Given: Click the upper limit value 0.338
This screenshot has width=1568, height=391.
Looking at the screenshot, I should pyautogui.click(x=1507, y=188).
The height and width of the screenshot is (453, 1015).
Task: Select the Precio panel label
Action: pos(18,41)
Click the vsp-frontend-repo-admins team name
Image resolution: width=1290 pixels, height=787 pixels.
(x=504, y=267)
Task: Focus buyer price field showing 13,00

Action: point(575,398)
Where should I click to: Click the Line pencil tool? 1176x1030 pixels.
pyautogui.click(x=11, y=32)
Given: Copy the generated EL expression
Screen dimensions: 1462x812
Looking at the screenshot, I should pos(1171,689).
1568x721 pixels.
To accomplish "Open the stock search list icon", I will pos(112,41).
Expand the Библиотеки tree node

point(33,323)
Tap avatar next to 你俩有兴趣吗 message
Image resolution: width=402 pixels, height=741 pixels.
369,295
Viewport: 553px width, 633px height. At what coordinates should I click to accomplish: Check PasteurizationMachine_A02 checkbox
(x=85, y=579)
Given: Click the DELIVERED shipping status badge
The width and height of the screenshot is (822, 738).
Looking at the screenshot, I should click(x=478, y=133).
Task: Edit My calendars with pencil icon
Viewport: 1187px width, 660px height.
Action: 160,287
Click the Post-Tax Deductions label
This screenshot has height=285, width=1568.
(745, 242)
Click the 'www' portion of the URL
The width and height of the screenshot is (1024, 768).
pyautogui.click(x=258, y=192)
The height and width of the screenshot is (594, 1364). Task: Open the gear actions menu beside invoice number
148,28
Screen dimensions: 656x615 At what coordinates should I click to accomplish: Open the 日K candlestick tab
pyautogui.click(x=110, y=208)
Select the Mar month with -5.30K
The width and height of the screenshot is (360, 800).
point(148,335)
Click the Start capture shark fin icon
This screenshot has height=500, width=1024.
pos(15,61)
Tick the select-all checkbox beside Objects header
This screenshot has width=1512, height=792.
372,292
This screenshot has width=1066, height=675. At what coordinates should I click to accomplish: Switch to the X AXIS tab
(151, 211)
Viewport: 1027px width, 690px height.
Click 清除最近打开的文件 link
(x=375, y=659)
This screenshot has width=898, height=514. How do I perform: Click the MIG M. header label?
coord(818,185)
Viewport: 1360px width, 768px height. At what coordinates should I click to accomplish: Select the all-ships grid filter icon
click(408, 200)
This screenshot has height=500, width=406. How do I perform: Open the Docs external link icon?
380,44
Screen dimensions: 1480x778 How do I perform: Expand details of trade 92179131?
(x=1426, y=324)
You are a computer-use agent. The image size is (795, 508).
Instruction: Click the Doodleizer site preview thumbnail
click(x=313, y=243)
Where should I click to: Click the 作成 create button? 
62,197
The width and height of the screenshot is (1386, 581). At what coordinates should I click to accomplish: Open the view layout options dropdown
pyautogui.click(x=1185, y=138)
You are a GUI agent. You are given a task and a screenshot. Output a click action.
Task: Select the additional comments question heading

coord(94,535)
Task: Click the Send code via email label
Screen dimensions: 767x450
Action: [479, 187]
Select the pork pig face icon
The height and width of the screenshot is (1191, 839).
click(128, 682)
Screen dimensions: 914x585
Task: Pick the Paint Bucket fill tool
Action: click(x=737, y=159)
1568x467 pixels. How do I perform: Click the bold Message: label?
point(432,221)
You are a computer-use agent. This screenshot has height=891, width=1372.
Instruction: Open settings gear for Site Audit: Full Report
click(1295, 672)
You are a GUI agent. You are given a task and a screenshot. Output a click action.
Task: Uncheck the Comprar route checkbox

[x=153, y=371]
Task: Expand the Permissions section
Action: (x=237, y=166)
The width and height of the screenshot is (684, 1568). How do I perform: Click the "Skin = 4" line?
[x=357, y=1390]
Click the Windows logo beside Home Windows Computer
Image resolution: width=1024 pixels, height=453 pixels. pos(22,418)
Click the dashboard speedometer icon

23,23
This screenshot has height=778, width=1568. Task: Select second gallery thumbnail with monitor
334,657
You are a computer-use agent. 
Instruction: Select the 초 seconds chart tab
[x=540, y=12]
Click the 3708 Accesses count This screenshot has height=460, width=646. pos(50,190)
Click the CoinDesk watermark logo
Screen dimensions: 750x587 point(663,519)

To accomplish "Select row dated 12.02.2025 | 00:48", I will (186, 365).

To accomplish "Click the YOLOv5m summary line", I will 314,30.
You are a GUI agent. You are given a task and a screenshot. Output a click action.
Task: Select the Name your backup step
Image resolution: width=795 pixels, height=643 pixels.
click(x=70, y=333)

----------------------------------------

* [Prompt]: Could you reproduce the listing verbatim, from its first line up to and including the line containing "Looking at the screenshot, I should pos(1171,689)."?

* [Answer for this exercise]:
Given: Click the upper limit value 0.338
This screenshot has width=1568, height=391.
Looking at the screenshot, I should pyautogui.click(x=1507, y=188).
The height and width of the screenshot is (453, 1015).
Task: Select the Precio panel label
Action: pos(18,41)
Click the vsp-frontend-repo-admins team name
Image resolution: width=1290 pixels, height=787 pixels.
(x=504, y=267)
Task: Focus buyer price field showing 13,00

Action: point(575,398)
Where should I click to: Click the Line pencil tool? 1176x1030 pixels.
pyautogui.click(x=11, y=32)
Given: Copy the generated EL expression
Screen dimensions: 1462x812
Looking at the screenshot, I should pos(1171,689).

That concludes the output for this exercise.